衣衣头痛欲裂,边应着“诶,在的,就来。”边闭着眼睛胡乱披了棉袄,靸鞋慢吞吞去开门。
走廊孙太太手里举着盏蜡烛,站在她身旁的却是雀喜。
衣衣一惊,下意识想关门,雀喜亦是惊喜得声音里带了哭腔叫道:“太太!”
孙太太问道:“顾小姐,你认识这位小姐么?她千求万求要来见你。”
衣衣看了一眼雀喜,想自己若说不认识关了门,雀喜会怎样失落,心下不忍,只得点头道:“认识的,有劳孙太太。
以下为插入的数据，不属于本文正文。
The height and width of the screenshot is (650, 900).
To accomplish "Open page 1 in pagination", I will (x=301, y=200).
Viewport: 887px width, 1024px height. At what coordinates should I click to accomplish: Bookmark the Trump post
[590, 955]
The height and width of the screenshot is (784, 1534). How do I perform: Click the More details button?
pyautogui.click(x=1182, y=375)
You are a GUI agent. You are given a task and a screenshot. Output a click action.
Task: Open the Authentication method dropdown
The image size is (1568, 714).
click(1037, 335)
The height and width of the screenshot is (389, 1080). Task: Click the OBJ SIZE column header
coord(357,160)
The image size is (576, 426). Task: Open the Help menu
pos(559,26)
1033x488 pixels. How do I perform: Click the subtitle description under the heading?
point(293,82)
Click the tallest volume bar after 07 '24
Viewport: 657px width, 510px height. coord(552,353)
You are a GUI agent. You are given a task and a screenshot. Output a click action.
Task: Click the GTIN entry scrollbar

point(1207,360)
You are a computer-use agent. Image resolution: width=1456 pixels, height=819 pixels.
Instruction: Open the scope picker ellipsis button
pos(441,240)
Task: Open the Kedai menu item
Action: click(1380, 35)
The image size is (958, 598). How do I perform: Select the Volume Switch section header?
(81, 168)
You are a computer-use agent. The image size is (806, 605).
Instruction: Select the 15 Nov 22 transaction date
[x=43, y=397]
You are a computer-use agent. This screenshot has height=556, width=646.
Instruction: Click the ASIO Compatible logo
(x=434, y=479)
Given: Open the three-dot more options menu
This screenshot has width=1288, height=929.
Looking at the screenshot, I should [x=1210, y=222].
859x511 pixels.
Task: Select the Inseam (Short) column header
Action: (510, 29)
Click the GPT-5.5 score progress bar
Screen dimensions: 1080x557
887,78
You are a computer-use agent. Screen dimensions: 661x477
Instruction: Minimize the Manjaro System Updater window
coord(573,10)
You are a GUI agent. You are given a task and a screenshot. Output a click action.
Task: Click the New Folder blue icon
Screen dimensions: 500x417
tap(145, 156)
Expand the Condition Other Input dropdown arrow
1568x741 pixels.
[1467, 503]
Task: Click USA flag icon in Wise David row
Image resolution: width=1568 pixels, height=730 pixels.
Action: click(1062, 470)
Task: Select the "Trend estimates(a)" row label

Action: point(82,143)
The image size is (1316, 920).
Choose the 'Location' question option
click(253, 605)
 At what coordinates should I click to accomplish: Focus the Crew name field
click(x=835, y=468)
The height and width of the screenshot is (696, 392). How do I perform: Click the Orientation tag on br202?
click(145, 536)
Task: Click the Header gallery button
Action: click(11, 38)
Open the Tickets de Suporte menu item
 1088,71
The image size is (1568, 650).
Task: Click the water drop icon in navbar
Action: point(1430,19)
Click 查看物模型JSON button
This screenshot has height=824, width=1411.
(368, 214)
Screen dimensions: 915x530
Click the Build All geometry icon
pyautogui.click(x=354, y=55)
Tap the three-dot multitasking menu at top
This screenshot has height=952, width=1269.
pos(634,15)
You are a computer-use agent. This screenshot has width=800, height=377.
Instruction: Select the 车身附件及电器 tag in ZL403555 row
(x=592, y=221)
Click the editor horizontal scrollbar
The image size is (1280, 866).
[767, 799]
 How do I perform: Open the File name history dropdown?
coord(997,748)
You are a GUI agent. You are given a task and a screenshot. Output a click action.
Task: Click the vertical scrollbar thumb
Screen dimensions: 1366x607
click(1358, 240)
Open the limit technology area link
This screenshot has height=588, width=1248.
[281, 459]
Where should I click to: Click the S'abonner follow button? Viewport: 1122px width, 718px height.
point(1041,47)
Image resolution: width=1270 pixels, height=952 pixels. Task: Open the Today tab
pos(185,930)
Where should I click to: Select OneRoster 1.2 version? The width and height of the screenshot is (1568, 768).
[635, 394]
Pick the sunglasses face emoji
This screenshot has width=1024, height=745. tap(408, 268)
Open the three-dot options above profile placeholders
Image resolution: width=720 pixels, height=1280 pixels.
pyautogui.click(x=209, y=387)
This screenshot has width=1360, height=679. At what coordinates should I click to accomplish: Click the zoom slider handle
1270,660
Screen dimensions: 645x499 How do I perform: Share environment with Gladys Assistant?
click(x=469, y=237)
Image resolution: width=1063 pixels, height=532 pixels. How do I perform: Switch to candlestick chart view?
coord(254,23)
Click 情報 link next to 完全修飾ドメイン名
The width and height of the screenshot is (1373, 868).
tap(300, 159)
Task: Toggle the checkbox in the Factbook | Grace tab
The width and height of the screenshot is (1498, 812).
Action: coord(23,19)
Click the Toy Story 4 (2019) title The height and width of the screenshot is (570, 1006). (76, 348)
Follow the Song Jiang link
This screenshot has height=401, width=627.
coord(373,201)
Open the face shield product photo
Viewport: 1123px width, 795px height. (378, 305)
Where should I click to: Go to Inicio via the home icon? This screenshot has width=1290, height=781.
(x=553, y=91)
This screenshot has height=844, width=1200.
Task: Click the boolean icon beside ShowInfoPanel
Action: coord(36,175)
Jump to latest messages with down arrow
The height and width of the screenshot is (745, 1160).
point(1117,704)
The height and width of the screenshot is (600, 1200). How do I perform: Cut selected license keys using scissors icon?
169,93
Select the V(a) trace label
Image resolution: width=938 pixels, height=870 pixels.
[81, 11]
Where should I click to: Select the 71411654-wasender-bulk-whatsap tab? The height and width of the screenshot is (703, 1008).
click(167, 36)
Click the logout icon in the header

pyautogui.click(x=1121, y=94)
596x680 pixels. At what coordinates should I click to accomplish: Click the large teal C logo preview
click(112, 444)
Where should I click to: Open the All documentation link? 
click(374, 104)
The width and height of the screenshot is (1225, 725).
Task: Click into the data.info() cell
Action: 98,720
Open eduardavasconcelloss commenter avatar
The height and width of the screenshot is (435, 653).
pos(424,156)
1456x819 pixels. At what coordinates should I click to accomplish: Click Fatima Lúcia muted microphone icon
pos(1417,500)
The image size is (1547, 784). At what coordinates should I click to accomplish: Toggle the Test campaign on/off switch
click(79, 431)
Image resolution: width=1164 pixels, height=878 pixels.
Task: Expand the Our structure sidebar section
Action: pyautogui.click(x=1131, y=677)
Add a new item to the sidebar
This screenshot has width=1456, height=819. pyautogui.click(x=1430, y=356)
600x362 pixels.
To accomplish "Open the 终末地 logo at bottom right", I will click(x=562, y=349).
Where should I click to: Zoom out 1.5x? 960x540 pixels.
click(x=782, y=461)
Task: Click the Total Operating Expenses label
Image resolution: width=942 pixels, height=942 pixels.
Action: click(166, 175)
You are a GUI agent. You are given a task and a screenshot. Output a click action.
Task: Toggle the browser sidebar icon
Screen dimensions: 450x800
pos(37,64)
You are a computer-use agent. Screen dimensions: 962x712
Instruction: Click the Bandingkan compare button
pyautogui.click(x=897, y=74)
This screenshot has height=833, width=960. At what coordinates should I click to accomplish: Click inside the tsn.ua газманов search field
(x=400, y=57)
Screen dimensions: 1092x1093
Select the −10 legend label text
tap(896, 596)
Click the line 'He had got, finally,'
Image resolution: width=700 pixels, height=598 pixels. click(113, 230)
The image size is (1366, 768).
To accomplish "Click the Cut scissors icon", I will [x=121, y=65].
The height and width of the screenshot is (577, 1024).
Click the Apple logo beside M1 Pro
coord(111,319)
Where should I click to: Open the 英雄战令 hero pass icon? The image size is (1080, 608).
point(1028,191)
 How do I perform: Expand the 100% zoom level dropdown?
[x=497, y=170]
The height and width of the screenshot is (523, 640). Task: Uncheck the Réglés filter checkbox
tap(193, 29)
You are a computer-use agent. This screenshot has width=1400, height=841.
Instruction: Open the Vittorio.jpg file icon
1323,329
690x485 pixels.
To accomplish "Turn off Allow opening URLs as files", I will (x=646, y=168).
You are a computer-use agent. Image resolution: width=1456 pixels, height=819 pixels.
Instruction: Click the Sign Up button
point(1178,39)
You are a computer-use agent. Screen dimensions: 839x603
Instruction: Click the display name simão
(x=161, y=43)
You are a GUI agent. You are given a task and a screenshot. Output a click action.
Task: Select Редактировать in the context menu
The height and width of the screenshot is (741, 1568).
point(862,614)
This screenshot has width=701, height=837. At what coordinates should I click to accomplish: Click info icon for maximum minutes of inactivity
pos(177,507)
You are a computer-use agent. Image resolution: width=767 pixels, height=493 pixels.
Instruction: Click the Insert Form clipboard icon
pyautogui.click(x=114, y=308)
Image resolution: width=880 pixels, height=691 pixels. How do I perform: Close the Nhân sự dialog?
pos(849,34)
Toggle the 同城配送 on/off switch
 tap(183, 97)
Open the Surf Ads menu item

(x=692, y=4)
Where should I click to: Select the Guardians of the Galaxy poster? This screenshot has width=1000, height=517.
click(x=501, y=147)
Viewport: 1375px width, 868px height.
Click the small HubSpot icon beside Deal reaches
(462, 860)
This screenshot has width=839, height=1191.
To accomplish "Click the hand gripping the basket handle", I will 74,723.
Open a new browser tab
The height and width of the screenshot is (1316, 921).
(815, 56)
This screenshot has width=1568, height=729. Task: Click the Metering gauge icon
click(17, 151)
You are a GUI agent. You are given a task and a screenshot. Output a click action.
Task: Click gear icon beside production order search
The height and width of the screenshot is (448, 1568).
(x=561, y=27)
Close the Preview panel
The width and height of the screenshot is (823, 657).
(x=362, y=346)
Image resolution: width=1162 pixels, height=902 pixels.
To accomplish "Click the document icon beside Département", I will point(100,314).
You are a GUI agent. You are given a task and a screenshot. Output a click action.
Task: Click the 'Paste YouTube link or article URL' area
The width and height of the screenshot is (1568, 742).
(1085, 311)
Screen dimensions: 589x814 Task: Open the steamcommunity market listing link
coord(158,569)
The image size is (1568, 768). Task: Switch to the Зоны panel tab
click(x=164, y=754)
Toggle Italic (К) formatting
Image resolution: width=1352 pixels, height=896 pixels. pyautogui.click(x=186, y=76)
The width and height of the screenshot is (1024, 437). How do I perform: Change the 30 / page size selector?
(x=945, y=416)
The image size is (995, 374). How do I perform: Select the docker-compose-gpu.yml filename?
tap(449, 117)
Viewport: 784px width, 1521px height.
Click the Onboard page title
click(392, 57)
”
关了门,衣衣坐在床沿上看光秃秃磨掉了油漆的地板。
雀喜打量了一下阁楼,又抱起从窗台上跳过来蹭腿的不是雪,弯腰低头看衣衣。
“是莫先生让你来的吧……”衣衣侧脸咳嗽了两声:“你回去吧,好妹妹你替我瞒了,就说我不住这里。”
雀喜挨着衣衣坐了,不是雪把头来蹭衣衣的胳膊。
“太太,看您这样病着,这话我原不该说。”雀喜深吸一口气:“可不说又为什么来?不是莫先生让我来的,他不知道我来!是我和勤耘自作主张……莫先生他出事了!”
“真的?”衣衣猛地抬头,晕眩中扶住了雀喜的肩膀。
“岂有红口白牙咒主人家出事的!”雀喜伸手将衣衣窝在颈后的乌发拿了出来,仔细端详着衣衣,渐渐含了泪道:“具体我们也不知道是为什么,莫先生把家里的佣人都遣散了,只说要去受审,或许再不回来了。”